Contacted for comment on Wed., Nov. 24, Harrell had no immediate response. She said she would look into the matter further before addressing the situation.
“We objected to the quorum vote,” said Gariffo. “We, Local 3596, objected to Council 71 coming to our meeting and taking over. By our constitution and by-laws they are not allowed to do that.
“We contend the vote that was taken was illegal. We have a paper ballot set for Nov. 29,” Gariffo continued.
“She (Harrell) said there was not enough notice, yet all the members knew, from mid-October, they were informed with plenty of time. There is a 15-day notice period,” Gariffo said.
“Our objection was why should a council come to a local like ours?” he said. “We have been independent, and handled all our grievances, only a few we didn’t handle went to the Public Employees Relations Commission.
“We got violated. The members felt violated,” said Gariffo, a seven-year local president who described himself as “union all my life.”
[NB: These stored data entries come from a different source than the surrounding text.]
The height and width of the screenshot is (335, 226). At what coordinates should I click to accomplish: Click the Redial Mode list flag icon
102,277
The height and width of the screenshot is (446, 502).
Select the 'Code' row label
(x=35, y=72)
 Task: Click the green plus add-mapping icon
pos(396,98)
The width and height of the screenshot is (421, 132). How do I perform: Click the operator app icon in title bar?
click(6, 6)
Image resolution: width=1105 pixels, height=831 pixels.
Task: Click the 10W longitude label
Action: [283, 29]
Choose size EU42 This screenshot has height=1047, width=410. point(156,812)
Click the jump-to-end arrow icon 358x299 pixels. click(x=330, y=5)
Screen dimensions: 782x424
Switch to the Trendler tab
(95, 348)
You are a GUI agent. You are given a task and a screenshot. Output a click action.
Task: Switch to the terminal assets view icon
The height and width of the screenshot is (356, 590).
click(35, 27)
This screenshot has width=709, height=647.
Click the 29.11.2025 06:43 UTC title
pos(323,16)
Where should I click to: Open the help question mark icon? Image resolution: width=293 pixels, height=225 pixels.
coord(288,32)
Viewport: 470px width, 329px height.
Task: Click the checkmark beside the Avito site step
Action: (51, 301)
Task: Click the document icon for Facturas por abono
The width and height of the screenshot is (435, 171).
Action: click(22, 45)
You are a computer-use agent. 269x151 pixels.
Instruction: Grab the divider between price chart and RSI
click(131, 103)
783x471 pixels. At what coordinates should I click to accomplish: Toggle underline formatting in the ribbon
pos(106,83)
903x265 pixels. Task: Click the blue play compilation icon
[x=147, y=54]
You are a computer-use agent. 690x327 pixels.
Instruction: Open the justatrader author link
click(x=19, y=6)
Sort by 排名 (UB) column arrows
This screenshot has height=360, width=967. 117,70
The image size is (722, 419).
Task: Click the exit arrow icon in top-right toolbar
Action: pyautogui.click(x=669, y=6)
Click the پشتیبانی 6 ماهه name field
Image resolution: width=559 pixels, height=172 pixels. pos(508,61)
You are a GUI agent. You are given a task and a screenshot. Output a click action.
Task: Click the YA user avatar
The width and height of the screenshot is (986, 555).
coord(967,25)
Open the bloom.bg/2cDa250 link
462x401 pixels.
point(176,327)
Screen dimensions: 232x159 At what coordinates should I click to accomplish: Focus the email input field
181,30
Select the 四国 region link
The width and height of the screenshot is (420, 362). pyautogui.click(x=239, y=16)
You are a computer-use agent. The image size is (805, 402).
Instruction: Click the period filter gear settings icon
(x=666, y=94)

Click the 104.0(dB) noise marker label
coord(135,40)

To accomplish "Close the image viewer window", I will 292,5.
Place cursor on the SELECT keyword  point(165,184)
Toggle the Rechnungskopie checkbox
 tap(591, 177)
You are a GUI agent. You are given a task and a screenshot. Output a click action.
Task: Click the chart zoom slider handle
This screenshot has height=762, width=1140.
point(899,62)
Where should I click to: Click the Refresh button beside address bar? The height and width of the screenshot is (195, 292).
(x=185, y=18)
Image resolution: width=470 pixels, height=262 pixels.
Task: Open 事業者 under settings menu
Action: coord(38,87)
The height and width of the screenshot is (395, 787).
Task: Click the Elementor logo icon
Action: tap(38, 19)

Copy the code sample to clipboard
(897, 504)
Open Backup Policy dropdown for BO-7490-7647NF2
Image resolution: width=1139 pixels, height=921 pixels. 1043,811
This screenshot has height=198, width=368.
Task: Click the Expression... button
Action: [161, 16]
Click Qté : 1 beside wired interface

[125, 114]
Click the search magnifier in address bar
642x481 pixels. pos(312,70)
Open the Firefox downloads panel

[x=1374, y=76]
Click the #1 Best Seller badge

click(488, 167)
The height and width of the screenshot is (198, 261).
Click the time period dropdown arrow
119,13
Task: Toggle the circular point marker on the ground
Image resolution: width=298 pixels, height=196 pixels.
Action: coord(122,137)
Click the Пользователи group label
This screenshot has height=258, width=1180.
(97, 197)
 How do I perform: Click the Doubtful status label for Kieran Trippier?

“We had another 700 who did not have a chance to vote. How could you call that unionism?” Gariffo asked. “I have never seen anything like this happen.”
In a letter from union member Jack McBride to Harrell, made available to the Herald, he wrote of his surprise at her, “upstaging the meeting, and grandstanding with members of your council executive board and an attorney. You were an embarrassment to watch as you tried to portray yourself as some kind of victim and to hear your complaints about perceived slights from the local’s executive board.”
McBride termed Harrell’s “insinuation that the local board has been ignoring you is preposterous.” He wrote that the board has a “good reputation of returning telephone calls.”
By the show of hands quorum vote, McBride said Harrell had “disenfranchised the full membership of its right to vote, as well as a secret ballot on this important decision.”
County Administrator Stephen O’Connor said the county is “looking to save over $700,000 if the union agrees to split the increase (2.5 percent instead of 5 percent) and extend the contract for one year.”
That is, if the present AFSCME contract with Local 3596, agreed to by all parties before the economy bottomed out, cannot be modified, as the local hoped to do.
However, the 2.5 percent salary hikes in each of the next two years, and the one-year contract extension could mitigate those layoffs, since it would be part of an agreement, said O’Connor.
“Once I know if the plan has been rejected, we will proceed with layoff plans,” said O’Connor.
Three weeks ago, the state Public Employees Relations Commission made the decision that furloughs are mandatory negotiable.
“If the union is unwilling to avoid layoffs by doing furloughs, then layoffs are the only option the county has,” said O’Connor.
He said such details are contained within the “tool kit” to trim taxes that the Legislature is likely to enact by the end of December.
“If the union rejects the proposal, which the county believes is fair and reasonable under these economic conditions then the county will proceed. If legislation is not adopted to not allow furloughs, a layoff plan of 30-35 employees would happen, and a 45-day notice would be issued,” said O’Connor.
He said that could bring the layoffs, should they take effect, in March or April.
“We were doing everything to prevent it,” he said. “The county is not moving forward until it gets a formal rejection.”
O’Connor said one of his department heads wrote him that a union member, who attended the Nov. 18 “did not vote, because he was fearful.”
“Other people told me it was totally intimidating,” said O’Connor.